Abstract

Various deformities appear in hereditary multiple exostoses (HMEs). Deformities around the knee or ankle joints are easy to detect in this disease because such deformities are visible in appearance. However, deformities in the hip joints of skeletally mature patients are not well understood because their tumors are invisible. To understand deformities around the hip joint in HMEs, we investigated 36 hip joints in 19 skeletally mature patients (12 males, 7 females). The mean age at last X-ray imaging investigation was 29.2 years (14.5-66.5 years). We evaluated the lesions of exostoses around the acetabulum and proximal femur, Wiberg's center-edge angle (CEA), neck-shaft angle (NSA), acetabular depth-width ratio (ADR), and Sharp's acetabular angle. No exostoses were present in four hips of three cases. Thirty-one hip joints had exostoses on the medial side of the femoral neck. Exostoses existed on the lateral side of the femoral neck in 16 hips. None of the patients had acetabuluar tumors. One patient experienced pain because of impingement between the acetabular rim and medial tumors of the femoral neck.
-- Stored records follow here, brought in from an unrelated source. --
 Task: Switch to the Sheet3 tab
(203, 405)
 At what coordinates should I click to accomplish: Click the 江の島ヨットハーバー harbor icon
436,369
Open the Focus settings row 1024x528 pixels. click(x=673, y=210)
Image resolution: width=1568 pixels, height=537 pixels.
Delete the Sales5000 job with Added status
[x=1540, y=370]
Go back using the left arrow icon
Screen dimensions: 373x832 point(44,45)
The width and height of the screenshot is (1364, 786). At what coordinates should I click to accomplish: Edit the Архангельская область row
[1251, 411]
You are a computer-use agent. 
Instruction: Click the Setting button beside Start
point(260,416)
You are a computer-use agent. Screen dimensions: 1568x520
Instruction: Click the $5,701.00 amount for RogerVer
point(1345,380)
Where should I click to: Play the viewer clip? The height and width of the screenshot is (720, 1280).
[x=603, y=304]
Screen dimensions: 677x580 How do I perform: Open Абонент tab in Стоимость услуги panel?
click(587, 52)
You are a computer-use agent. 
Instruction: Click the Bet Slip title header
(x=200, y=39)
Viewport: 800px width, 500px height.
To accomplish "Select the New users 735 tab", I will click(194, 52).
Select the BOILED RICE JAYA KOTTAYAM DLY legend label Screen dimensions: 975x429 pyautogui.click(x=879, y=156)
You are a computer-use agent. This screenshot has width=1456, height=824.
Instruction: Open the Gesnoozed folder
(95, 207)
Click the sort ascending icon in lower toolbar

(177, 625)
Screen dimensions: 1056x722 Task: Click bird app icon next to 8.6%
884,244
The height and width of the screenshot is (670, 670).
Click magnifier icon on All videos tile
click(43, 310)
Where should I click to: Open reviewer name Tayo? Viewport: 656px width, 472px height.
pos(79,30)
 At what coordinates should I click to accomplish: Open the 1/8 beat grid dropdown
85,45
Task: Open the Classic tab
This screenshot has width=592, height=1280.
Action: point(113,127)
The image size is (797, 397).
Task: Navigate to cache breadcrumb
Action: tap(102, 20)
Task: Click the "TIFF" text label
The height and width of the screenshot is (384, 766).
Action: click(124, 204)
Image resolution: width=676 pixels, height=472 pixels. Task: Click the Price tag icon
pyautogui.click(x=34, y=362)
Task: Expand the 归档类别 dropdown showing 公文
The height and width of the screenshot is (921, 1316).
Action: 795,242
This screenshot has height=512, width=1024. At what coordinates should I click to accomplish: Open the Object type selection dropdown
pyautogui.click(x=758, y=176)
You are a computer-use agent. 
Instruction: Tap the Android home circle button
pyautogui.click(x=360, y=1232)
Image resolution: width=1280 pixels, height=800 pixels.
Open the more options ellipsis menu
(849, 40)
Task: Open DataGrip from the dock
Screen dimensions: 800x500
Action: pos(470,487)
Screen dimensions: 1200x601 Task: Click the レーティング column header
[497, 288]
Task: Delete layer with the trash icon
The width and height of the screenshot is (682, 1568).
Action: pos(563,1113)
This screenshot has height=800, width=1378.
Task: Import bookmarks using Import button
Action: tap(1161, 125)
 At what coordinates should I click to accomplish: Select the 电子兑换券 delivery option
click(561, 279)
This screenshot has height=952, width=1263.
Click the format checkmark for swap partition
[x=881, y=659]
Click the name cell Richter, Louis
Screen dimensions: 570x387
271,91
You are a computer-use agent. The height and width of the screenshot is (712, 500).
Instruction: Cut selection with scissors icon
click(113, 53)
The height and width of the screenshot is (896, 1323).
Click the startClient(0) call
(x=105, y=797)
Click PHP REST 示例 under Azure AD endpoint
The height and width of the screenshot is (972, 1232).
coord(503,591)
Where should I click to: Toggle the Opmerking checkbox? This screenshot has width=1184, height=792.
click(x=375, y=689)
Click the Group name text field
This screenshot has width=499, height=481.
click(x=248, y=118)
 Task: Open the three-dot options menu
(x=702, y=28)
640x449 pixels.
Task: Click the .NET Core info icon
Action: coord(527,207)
The increase in NSA, which is an index of proximal femoral deformity, was common with a mean NSA of 147.3°. Two indices of acetabular deformity, Sharp's angle and ADR, were within normal limits with a mean Sharp's angle of 41.3° and mean ADR of 269. The average CEA was 29.9°. Hip dysplasia is not necessarily common in skeletally mature patients with HMEs. To determine the possibility of hip dysplasia in skeletally immature patients with HMEs, ADR may be a useful reference index.